We stress again our criticism that both groups were guided more by concerns to build or defend their own organizations than to build the anti-Bakke movement. This is not to say that the leadership and members of these two groups are not sincere, hard-working and dedicated in the struggle to defend and expand affirmative action and all democratic rights. Nor do we suggest that either NCOBD or ABDC should not take organizational concerns into consideration. It is clear that any mass movement needs leadership, and leadership must come from organizations.
Since the current period is characterized by fragmentation and disunity among groups on the left, it is inevitable that organizations such as the NCOBD and ABDC will reflect this, and vie for leadership of the movement to build their own organizations’ strength and base. We in the Guild are in favor of groups like NCOBD and ABDC putting out their theory and attempting in practice to struggle to build the movement and themselves in the process, and we believe these organizations and the movement will grow where theory and practice are good. But, where the struggle for organizational hegemony is carried out in primarily opportunist ways, in ways that the masses of people can’t understand, then in our view, no one wins.
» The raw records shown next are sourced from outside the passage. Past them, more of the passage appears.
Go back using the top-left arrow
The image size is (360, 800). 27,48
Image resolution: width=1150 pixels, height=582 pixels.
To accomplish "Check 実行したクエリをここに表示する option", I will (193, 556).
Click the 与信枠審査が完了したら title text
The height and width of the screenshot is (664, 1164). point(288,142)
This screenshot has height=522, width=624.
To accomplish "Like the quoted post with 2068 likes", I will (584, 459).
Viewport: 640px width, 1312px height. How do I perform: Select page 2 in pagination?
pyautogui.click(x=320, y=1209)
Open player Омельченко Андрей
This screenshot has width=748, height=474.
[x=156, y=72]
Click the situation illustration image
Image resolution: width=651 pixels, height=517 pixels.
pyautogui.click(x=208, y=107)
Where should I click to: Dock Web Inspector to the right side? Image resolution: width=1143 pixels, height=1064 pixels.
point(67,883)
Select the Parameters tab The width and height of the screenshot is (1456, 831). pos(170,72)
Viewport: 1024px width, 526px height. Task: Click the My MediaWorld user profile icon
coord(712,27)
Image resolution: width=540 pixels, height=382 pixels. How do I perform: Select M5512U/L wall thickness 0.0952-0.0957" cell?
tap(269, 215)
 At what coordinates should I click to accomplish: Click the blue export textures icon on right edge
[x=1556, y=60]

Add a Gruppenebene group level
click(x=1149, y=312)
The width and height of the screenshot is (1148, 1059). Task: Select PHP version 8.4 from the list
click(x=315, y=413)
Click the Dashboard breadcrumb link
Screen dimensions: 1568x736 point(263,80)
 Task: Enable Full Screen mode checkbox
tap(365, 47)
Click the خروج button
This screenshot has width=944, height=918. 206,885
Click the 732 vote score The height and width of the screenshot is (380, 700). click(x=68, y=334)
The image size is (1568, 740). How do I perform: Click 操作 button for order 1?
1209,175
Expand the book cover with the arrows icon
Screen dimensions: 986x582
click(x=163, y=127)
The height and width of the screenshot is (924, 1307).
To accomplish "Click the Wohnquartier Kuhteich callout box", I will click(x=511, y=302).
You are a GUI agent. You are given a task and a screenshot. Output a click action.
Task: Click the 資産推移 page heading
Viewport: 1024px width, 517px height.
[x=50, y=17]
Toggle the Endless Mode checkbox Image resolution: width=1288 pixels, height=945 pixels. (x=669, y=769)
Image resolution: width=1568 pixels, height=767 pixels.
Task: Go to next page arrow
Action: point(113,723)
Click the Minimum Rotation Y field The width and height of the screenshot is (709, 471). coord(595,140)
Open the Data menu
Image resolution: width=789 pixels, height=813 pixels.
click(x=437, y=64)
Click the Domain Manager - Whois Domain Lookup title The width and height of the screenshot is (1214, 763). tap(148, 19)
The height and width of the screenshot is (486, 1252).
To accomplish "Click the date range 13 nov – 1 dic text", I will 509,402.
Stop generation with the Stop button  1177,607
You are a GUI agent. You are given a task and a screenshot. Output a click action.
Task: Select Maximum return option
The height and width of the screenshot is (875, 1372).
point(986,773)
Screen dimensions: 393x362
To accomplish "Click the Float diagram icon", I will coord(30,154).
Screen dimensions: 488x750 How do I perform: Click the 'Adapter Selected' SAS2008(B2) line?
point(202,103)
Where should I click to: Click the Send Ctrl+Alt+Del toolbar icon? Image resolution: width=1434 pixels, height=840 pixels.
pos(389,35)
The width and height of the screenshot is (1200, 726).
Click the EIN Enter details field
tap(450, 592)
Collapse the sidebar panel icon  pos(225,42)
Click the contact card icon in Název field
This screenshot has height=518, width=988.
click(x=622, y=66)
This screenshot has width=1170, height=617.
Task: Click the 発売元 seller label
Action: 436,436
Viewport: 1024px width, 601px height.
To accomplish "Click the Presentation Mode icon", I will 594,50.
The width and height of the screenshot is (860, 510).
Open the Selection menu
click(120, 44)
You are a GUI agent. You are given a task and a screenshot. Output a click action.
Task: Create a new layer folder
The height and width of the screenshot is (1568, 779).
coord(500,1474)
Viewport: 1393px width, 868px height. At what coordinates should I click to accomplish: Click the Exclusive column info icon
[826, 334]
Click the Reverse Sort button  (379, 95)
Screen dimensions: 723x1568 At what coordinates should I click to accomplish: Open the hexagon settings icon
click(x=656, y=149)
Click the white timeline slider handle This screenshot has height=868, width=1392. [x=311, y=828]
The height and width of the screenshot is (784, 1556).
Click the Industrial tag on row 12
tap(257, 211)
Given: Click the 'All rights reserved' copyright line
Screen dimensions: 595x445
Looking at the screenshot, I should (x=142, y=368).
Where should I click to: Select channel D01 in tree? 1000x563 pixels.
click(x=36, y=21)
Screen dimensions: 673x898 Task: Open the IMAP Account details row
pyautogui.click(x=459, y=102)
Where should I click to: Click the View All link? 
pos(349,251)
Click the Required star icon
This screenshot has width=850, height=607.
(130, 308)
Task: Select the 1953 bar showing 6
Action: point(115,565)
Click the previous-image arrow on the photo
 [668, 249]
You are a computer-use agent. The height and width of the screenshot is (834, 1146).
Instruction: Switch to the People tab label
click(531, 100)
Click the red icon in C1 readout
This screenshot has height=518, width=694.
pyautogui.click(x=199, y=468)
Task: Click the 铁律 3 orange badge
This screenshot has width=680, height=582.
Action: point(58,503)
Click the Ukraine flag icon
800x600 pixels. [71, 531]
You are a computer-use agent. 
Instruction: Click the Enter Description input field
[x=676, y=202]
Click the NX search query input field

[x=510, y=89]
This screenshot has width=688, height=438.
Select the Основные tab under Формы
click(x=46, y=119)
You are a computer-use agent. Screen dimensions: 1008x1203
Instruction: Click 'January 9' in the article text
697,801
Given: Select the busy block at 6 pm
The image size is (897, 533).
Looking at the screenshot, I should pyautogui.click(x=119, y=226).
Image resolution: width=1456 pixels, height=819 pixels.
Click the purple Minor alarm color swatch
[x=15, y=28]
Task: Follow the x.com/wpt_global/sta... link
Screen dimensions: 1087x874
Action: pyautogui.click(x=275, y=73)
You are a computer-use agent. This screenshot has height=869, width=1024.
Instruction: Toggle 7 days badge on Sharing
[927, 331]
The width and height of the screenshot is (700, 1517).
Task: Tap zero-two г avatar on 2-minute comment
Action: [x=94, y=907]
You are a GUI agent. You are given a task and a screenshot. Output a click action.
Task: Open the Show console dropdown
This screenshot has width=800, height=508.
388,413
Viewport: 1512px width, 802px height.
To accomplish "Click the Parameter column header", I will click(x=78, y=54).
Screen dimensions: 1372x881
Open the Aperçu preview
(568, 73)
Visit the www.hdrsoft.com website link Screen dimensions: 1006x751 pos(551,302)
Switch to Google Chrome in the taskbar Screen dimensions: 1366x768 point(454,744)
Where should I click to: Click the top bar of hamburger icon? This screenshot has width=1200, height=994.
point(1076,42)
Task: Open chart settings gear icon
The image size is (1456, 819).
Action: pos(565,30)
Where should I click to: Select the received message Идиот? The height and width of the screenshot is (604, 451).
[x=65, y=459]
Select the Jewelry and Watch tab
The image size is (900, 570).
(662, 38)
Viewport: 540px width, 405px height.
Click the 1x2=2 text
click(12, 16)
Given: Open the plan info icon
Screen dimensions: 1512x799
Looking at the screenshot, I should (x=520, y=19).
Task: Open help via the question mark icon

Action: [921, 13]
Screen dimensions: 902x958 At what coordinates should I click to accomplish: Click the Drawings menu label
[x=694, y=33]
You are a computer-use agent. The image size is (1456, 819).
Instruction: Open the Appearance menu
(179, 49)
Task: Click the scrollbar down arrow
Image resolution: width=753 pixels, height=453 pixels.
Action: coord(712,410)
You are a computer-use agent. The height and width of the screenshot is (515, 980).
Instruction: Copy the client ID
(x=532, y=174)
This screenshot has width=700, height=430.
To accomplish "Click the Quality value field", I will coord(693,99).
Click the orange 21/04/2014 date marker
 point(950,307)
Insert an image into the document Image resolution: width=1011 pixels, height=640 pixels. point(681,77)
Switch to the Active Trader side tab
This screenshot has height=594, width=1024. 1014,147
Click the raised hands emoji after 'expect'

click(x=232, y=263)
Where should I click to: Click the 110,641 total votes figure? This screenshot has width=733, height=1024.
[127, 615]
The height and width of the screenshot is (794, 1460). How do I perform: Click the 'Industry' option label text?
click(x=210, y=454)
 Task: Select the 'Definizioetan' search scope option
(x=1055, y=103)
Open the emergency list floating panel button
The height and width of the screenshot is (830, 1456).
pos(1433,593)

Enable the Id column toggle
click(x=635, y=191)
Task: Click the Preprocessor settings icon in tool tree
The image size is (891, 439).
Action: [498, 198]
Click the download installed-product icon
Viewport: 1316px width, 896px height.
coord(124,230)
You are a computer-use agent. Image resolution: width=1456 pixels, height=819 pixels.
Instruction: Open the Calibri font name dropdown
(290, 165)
Whenever opportunist organizational struggle of this sort dominates the building of mass movements, the left gets further isolated from the very constituents we want to lead and need to lead.
We strongly feel that unless the struggle against left opportunist errors, such as were committed here – taking the form of organizational opportunism – is pursued, then future efforts to unite the broadest possible number of people to support affirmative action – and other democratic rights – will be weakened. We hope to see an evaluation of the experience in which we participated and which we have described in this paper undertaken by other groups which were involved, with the aim to improve our practice and reach – through struggle – a more effective and advanced level of unity.
JEANNE MIRER, MID-EAST REGIONAL VICE-PRESIDENT and CHAIRPERSON, MINORITY LEGAL RESOURCES TASKFORCE
LORY ROSENBERG, NORTHEAST REGIONAL VICE-PRESIDENT
[1] We would hope that the Guardian would print the ABDC’s response to Melinda’s articles, but doubt that it will. Consequently, we feel it incumbent on us to express our disapproval and disappointment with Melinda’s accounts.
[2] This is not to say that some member groups in the NCOBD do not have a class analysis; the source of this distinction is the NCOBD’s view that people did not have to adopt a class analysis in order to unite against attacks on minorities, and their decision to organize around anti-racism.